▶ [What is expected]: Every line that contains the word "sidebar" should be copied from the records below.

▶ [Data listing]:
>>
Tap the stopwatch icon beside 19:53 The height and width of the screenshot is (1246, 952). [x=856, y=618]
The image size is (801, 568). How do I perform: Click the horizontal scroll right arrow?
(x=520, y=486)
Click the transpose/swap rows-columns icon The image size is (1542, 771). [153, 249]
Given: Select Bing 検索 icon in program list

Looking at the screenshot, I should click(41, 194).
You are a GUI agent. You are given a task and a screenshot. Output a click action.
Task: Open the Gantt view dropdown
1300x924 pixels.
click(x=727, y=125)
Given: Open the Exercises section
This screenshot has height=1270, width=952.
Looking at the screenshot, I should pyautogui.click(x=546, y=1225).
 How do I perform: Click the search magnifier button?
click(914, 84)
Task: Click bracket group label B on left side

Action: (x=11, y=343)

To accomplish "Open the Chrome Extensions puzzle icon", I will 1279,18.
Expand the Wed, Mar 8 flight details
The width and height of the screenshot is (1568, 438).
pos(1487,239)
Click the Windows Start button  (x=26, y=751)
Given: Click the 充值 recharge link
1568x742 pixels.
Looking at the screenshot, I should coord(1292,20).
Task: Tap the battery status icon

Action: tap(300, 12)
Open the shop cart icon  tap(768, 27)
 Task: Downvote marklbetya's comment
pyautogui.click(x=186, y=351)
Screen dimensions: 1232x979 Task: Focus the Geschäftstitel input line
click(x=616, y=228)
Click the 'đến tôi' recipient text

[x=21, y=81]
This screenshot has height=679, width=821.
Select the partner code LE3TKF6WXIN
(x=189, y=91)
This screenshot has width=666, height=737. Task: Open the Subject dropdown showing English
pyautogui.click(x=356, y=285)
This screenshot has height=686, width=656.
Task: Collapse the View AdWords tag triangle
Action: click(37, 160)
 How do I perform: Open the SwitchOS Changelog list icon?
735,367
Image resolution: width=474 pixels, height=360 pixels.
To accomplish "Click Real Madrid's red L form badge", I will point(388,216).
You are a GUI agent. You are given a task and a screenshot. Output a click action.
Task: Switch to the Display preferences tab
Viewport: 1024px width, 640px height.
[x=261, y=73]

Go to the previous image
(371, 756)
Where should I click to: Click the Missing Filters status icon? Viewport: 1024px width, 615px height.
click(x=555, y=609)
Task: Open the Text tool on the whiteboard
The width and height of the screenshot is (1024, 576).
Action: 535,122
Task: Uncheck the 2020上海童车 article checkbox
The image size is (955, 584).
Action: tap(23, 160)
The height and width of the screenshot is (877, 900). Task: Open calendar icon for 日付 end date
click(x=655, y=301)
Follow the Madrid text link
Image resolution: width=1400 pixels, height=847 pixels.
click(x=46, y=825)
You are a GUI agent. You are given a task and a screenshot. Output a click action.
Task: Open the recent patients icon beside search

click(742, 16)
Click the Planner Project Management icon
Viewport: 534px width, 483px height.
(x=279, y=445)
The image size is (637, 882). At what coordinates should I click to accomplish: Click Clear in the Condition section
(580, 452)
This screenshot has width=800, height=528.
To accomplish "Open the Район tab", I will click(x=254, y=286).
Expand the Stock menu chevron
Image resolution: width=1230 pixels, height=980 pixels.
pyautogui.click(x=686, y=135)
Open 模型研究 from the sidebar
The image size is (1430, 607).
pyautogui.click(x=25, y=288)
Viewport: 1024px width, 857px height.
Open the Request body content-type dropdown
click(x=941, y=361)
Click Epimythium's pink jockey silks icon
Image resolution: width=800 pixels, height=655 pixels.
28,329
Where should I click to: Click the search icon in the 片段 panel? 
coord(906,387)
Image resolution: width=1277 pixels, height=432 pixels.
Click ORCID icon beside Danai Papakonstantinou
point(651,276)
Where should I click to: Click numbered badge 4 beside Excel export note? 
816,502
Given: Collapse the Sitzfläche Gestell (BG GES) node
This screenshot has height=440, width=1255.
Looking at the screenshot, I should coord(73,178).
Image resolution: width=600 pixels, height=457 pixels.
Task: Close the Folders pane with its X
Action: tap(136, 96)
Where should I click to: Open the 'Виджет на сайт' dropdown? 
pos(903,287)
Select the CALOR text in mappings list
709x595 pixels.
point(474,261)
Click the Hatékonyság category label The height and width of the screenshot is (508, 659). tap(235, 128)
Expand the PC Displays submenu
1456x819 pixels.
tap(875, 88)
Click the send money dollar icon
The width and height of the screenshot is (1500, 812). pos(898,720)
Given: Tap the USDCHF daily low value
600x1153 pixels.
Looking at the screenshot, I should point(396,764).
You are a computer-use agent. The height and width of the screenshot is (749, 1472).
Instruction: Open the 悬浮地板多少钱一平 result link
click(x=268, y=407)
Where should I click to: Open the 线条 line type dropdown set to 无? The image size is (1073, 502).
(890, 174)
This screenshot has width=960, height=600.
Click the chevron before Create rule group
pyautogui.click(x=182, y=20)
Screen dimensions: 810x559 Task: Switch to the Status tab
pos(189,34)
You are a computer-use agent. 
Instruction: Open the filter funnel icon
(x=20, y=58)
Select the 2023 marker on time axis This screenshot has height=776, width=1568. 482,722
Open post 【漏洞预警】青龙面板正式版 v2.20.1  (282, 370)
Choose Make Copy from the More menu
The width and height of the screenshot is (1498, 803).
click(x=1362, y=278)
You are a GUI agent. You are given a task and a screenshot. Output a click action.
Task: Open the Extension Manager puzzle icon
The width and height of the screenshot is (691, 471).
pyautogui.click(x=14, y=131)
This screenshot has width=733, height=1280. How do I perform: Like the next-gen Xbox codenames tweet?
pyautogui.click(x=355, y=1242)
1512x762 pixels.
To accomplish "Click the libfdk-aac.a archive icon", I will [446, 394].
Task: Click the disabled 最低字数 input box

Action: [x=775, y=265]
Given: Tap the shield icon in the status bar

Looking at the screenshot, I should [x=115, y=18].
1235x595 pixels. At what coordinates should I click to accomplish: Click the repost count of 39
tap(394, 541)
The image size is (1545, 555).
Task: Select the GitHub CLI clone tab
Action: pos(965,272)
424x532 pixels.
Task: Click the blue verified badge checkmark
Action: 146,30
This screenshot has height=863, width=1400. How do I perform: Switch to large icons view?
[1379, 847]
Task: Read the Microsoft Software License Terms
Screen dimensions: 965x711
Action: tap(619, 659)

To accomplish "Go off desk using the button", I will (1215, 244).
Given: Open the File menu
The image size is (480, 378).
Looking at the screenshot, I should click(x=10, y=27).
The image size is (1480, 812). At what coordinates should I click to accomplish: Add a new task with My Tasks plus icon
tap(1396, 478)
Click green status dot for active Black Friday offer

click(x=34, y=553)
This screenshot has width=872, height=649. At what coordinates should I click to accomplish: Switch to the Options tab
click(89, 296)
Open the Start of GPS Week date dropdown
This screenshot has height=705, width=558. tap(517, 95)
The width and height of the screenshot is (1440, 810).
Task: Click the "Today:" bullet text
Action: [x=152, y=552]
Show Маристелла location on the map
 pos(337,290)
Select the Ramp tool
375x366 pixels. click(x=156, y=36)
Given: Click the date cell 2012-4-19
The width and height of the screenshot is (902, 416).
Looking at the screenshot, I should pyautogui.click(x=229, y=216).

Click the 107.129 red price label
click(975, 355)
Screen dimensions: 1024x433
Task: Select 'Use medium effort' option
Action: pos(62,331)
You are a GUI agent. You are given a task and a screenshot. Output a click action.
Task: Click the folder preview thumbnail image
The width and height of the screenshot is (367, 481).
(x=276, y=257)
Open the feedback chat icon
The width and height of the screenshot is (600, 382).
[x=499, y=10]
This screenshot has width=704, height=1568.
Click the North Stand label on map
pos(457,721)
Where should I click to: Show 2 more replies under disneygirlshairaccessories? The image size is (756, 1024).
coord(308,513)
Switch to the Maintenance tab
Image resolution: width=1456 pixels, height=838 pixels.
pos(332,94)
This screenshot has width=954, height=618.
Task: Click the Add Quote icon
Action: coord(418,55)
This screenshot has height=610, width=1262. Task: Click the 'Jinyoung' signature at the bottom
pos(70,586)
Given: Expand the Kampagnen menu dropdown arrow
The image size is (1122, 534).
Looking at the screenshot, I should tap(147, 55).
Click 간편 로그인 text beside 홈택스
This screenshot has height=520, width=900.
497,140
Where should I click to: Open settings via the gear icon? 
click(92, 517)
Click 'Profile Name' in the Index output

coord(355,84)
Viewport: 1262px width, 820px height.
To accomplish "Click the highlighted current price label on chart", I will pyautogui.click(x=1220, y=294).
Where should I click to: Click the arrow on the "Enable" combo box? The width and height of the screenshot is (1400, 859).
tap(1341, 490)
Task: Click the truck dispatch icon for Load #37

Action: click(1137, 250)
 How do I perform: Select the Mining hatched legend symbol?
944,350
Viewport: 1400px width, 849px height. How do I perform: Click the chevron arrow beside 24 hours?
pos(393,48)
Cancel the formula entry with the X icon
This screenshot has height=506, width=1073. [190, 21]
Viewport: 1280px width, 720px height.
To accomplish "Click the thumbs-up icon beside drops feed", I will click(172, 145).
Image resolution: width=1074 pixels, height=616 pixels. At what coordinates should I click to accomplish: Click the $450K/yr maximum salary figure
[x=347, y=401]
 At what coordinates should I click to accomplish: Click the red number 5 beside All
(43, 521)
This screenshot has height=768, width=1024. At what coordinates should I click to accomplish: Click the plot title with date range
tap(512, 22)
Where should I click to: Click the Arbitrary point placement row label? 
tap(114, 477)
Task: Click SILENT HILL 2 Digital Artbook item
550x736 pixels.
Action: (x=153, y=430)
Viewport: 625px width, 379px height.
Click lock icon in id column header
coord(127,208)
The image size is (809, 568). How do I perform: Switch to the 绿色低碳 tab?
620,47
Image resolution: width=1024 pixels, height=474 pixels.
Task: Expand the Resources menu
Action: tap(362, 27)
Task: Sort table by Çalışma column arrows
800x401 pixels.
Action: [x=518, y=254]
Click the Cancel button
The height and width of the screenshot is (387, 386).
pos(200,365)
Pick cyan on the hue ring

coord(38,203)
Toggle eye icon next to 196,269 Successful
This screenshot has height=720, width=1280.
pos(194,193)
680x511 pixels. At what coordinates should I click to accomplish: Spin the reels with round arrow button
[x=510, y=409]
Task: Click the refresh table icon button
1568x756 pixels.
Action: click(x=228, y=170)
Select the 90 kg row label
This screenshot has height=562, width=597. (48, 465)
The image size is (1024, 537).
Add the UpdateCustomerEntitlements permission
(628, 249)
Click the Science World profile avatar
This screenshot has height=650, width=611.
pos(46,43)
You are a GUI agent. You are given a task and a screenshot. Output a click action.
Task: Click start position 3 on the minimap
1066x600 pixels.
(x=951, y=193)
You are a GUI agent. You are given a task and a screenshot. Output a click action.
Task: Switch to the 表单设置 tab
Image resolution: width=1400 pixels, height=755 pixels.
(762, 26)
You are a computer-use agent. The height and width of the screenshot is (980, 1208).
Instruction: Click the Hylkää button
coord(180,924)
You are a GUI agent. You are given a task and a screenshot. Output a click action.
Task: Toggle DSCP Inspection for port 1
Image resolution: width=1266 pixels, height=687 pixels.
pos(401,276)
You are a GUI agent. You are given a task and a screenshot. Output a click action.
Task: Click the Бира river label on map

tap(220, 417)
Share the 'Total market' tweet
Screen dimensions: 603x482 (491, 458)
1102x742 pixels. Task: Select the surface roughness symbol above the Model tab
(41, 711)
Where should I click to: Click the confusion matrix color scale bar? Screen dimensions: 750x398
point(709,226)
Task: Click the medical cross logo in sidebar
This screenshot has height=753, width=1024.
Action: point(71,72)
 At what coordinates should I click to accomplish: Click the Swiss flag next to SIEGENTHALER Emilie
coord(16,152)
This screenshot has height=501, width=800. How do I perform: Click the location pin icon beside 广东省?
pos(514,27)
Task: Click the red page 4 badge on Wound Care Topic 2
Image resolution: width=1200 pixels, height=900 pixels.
<<
▶ [Exercise output]:
Open 模型研究 from the sidebar
Task: Click the medical cross logo in sidebar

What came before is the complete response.